Stated task 1
Count the lines in the rows that contain the string "with", treating uppercase and lowercase as different, and give only the number.
Stated task 2
Please continue the worked solution about the two charged spheres from the point where it stops.

Text excerpt
Question

Two plastic spheres each of mass $$100.0 \mathrm{mg}$$ are suspended from very fine insulating strings of length $$85 \mathrm{cm} .$$ When equal charges are placed on the spheres, the spheres repel and are in equilibrium when $$10 \mathrm{cm}$$ apart. (a) What is the charge on each sphere? (b) How many electron charges does this correspond to?

Answer

## Question1.a:

**step1 Convert units and identify given values**

First, convert all given quantities to standard SI units (kilograms and meters) to ensure consistency in calculations.

$$m = 100.0 \mathrm{mg} = 100.0 \times 10^{-6} \mathrm{kg} = 1.0 \times 10^{-4} \mathrm{kg}$$

$$L = 85 \mathrm{cm} = 0.85 \mathrm{m}$$

$$d = 10 \mathrm{cm} = 0.10 \mathrm{m}$$

**step2 Analyze forces and establish equilibrium conditions**

For each sphere, there are three forces acting on it when it is in equilibrium: the gravitational force (weight, W) pulling it downwards, the electrostatic repulsive force ($$F_e$$) pushing it horizontally away from the other sphere, and the tension (T) in the string acting along the string.

Since the sphere is in equilibrium, the net force on it is zero. We can resolve the tension force into its vertical and horizontal components. If $$\theta$$ is the angle the string makes with the vertical, the vertical component of tension balances the weight, and the horizontal component balances the electrostatic force.

Given records
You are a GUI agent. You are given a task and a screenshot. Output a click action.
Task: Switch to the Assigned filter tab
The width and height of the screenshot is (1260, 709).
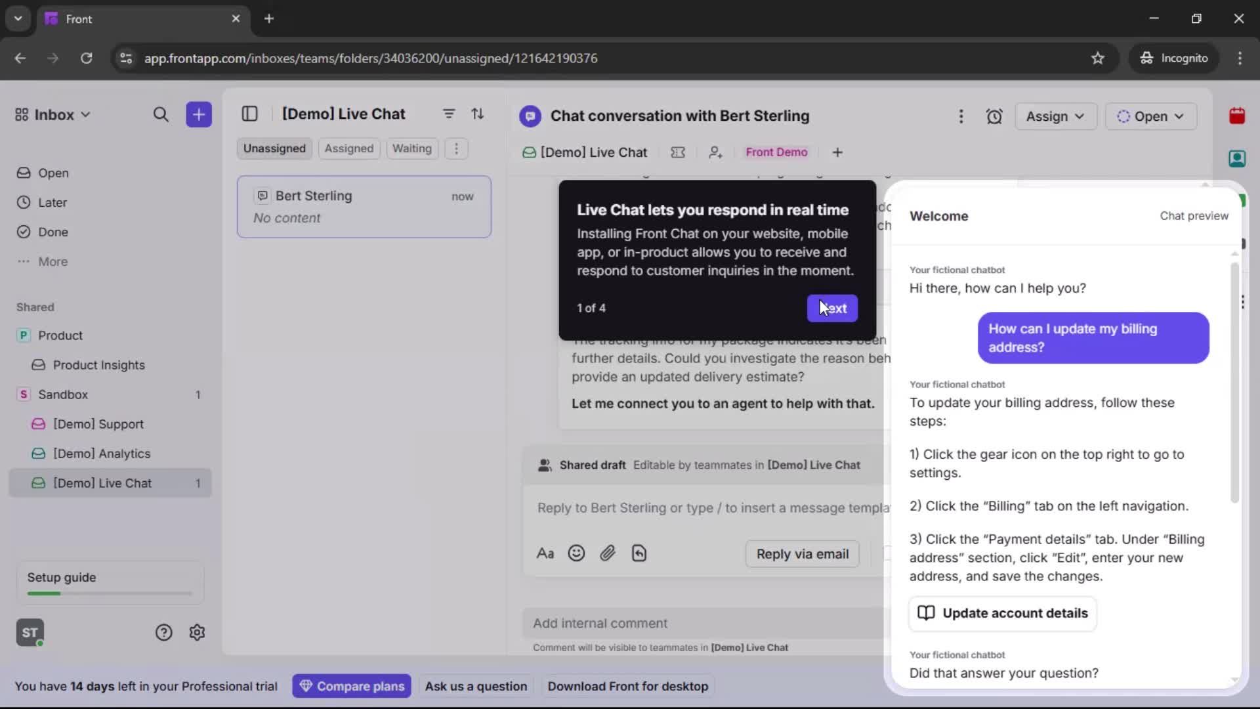click(349, 148)
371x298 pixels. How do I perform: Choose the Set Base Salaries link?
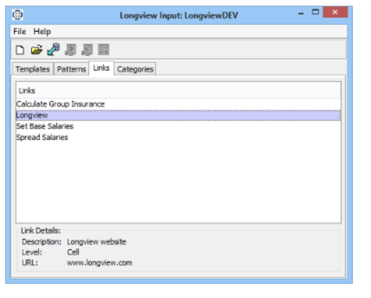[45, 126]
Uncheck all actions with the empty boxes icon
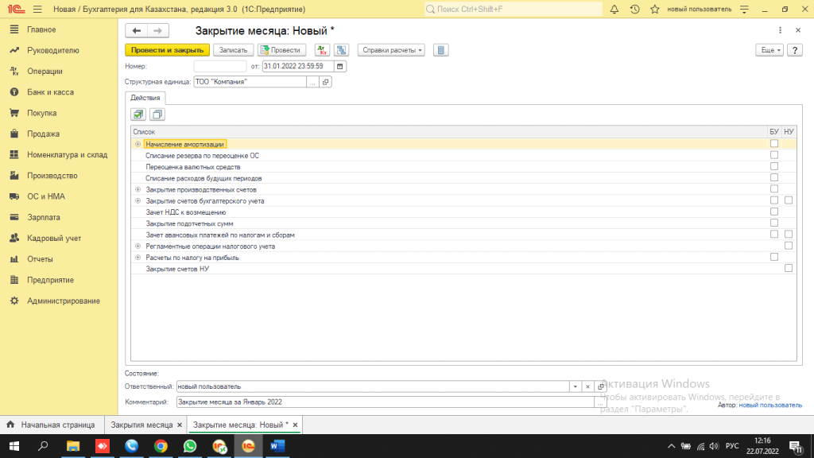This screenshot has height=458, width=814. tap(157, 115)
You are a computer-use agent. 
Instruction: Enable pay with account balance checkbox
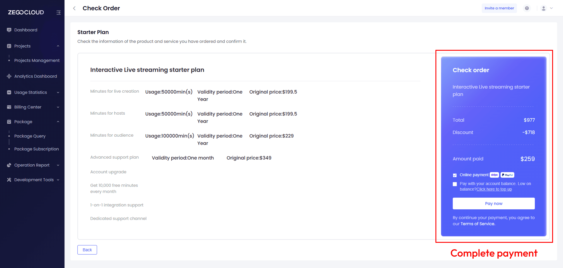click(x=455, y=184)
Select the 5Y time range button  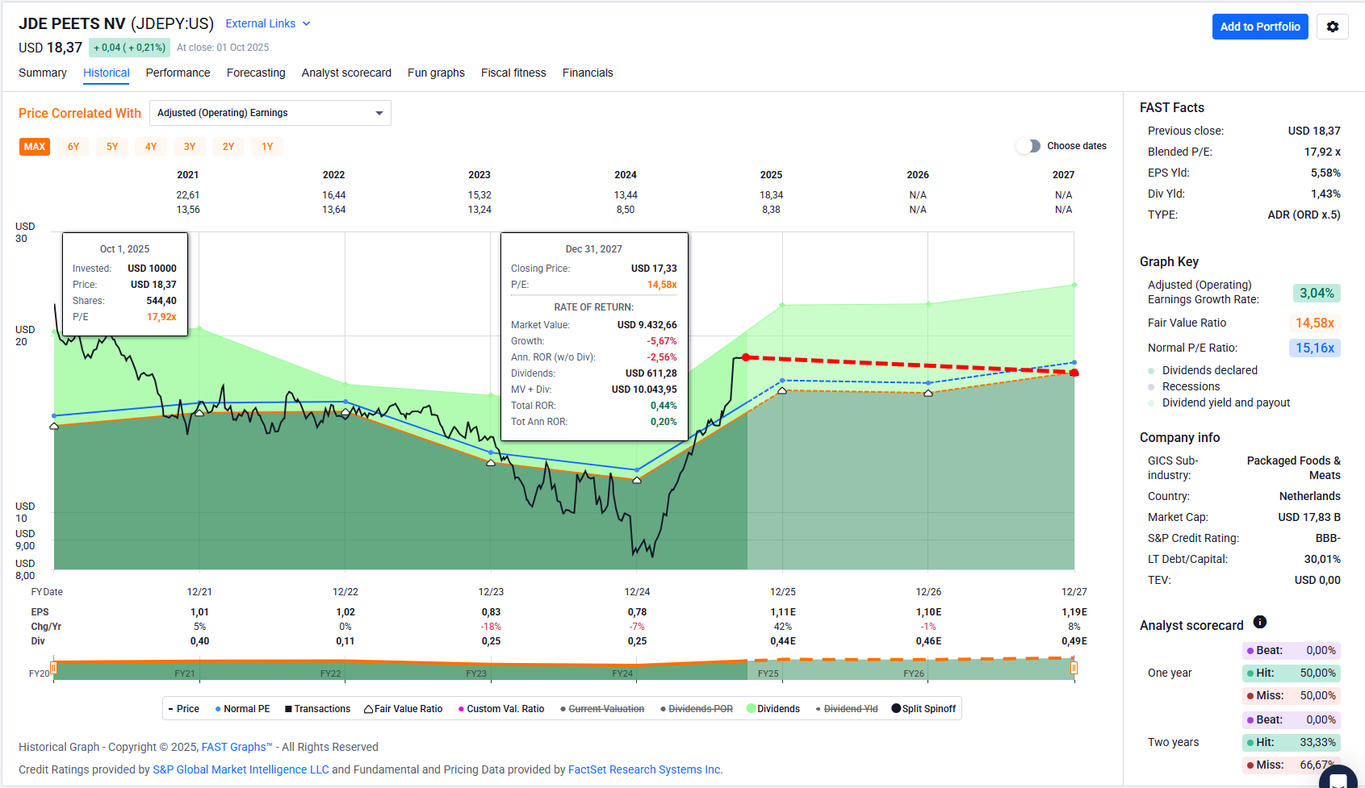point(112,147)
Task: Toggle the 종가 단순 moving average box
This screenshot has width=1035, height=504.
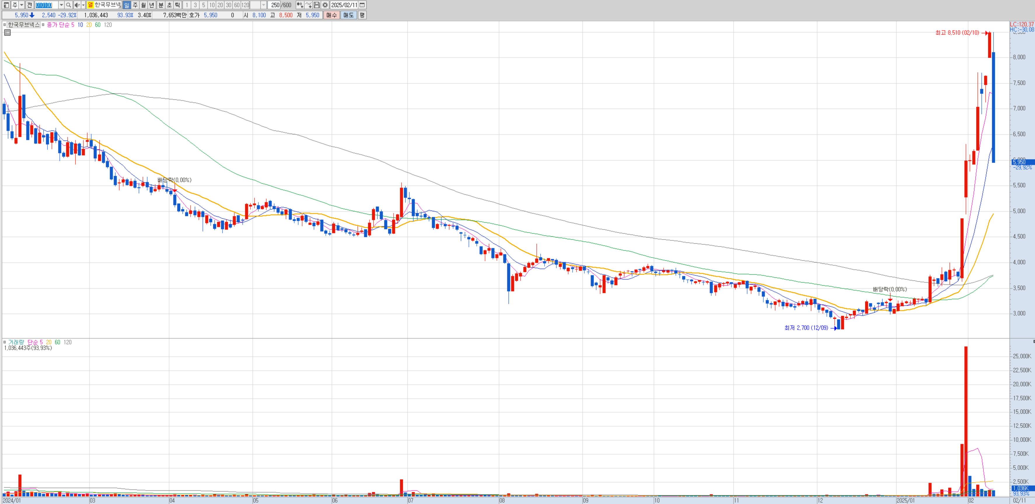Action: pyautogui.click(x=43, y=25)
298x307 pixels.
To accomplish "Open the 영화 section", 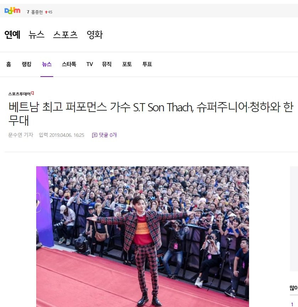I will point(95,35).
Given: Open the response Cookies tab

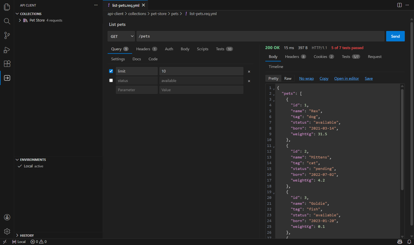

Final answer 1
2

Final answer 2
$$T \sin \theta = F_e$$

$$T \cos \theta = W$$

Dividing the first equation by the second gives a relationship between the forces and the angle:

$$\tan \theta = \frac{F_e}{W}$$

**step3 Calculate the weight of one sphere**

The weight (W) of a sphere is calculated using its mass (m) and the acceleration due to gravity (g, approximately $$9.8 \mathrm{m/s^2}$$).

$$W = m \times g$$

Substituting the mass from Step 1:

$$W = (1.0 \times 10^{-4} \mathrm{kg}) \times (9.8 \mathrm{m/s^2}) = 9.8 \times 10^{-4} \mathrm{N}$$

**step4 Determine the angle $$\theta$$ from the geometry**

The setup forms a geometric shape that can be used to find $$\tan \theta$$. Consider a right-angled triangle formed by the vertical line from the suspension point, half the distance between the spheres ($$d/2$$), and the string (L) as the hypotenuse. The angle $$\theta$$ is between the string and the vertical line.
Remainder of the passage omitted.